John Hinderaker wants to strip returning jihadists of citizenship:

It seems obvious that anyone who leaves the U.S. or a European country to fight for ISIS or al Qaeda should not be allowed to return. But we are talking about citizens here–Belgian authorities have said, I believe, that the terrorism suspects are all Belgian citizens–and so far, to my knowledge, no country has enacted such a ban.

This may not be entirely due to a lack of will. The jihadists travel to a legal destination–Turkey, say–and disappear from there. While authorities may be aware of them and know that they have jihadist sympathies, there may or may not be clear evidence that a particular person joined ISIS or al Qaeda. Still, it seems long past time for Western countries, including the U.S., to try to prevent such obvious terror threats from re-entering the country.

But Juan Cole focuses on how few Belgian Muslims have fought for ISIS or al Qaeda:

About 310 Belgian Muslim young men appear to have gone to fight in Syria, with 40 having been killed there and 170 still in the field. About 100 have returned to Belgium. … Note that 310 volunteers for Syria out of some 500,000 Muslims is not very many, contrary to what some press reports imply. It is a fraction of a percent. You can get 300 people to believe almost anything (e.g. Heaven’s Gate ). Moreover, there are all kinds of rebel groups fighting the government in Syria, and you can’t just assume that the 100 returnees all served with al-Qaeda or Daesh (ISIS or ISIL). Several of the major rebel groups in Syria that they would have joined are extremist. The Support Front or Jabhat al-Nusra is an al-Qaeda affiliate. Daesh controls much of eastern Syria now. The Saudi-backed Islamic Front in Aleppo has become more and more extreme. However, in the past 4 years or so there have been moderate and even secular-minded rebel groups, so that they are returnees does not necessarily mean they are al-Qaeda.

Regardless, Christopher Dickey remarks that “the authorities in Europe now believe it is too dangerous to let potential terrorists who have fought and trained abroad continue to roam the streets”:

Alain Bauer, one of France’s leading criminologists and an expert on counterterrorism, tells The Daily Beast that there’s widening recognition that surveillance tactics and strategies will have to change.
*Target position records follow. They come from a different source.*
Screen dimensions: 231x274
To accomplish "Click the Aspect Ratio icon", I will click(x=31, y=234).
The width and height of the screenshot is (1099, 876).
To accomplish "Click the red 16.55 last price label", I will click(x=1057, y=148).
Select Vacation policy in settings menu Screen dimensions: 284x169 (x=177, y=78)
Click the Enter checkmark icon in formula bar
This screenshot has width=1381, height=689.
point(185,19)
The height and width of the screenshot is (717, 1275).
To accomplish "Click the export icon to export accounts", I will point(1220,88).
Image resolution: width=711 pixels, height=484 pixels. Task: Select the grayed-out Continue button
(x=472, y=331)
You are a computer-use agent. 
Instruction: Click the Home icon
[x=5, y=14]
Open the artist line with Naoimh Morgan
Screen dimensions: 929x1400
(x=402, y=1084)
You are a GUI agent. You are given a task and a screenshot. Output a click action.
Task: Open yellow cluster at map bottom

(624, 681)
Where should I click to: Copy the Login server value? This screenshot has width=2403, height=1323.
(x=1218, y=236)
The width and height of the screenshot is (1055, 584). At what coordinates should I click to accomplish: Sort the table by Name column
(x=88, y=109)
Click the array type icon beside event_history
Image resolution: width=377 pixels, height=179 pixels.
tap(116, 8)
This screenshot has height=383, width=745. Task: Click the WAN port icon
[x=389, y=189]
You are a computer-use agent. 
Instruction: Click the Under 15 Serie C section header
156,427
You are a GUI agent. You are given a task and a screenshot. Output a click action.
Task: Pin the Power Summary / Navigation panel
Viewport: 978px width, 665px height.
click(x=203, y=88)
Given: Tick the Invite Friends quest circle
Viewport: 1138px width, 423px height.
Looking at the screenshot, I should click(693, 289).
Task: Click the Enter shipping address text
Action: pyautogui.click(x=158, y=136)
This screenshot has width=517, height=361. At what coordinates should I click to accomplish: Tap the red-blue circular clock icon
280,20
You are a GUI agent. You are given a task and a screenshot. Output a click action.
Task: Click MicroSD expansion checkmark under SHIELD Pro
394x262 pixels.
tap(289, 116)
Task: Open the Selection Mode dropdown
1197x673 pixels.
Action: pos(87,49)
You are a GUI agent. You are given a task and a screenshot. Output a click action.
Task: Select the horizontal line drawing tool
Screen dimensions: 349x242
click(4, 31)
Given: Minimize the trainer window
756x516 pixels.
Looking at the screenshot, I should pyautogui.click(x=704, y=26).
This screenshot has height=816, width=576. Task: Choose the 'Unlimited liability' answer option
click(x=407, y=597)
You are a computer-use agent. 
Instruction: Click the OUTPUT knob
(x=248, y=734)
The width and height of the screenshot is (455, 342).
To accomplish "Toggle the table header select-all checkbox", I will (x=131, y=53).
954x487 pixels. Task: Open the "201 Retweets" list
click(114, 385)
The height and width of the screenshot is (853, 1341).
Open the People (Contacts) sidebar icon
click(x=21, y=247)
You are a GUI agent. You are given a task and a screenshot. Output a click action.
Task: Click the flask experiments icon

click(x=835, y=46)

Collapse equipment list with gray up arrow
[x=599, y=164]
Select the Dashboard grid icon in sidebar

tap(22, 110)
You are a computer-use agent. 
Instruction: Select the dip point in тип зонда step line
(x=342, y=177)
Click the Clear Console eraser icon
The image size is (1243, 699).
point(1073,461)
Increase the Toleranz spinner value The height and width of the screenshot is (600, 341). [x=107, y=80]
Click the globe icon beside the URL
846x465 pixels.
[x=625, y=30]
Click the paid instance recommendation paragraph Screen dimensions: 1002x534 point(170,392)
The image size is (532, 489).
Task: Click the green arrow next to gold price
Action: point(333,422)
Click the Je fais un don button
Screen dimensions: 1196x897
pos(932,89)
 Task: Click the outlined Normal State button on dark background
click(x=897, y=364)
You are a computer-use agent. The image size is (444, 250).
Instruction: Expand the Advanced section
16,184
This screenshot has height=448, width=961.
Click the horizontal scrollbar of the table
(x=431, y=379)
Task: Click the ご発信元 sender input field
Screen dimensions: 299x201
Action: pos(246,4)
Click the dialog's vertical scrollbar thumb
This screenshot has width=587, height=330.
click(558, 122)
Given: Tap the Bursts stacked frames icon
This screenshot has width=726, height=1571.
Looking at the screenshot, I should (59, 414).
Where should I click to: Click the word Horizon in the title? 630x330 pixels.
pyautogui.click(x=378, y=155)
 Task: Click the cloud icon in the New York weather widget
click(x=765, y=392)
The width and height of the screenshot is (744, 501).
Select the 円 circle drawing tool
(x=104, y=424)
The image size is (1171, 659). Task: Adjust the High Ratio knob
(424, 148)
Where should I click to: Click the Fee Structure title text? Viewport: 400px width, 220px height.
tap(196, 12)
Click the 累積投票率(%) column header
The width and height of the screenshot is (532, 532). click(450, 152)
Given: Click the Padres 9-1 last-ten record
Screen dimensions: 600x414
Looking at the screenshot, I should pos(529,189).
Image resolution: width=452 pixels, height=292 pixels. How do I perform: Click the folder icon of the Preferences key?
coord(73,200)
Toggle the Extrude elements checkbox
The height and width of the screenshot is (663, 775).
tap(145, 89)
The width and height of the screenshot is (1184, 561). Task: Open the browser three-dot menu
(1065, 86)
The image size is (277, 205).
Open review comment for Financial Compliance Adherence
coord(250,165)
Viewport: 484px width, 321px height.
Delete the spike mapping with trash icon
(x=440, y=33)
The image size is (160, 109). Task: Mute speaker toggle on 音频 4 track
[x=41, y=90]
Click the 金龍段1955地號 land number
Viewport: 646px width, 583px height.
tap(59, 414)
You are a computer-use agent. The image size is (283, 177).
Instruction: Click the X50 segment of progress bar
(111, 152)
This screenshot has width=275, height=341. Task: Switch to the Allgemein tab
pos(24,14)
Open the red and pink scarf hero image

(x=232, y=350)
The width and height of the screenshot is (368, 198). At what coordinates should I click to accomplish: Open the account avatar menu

“Counterterrorism used to be like counternarcotics,” says Bauer. “You wait and you wait, and then you get another guy, with the idea that you are working your way eventually to the boss. But time, which was the ally of counterterrorism in the past, is now the enemy.” In the old days, suspects were followed from training camp to training camp, from connection to connection, as authorities mapped out whole networks. But the Internet allows connections to be made very quickly, and inspiration for attacks to take effect without any direct connection at all.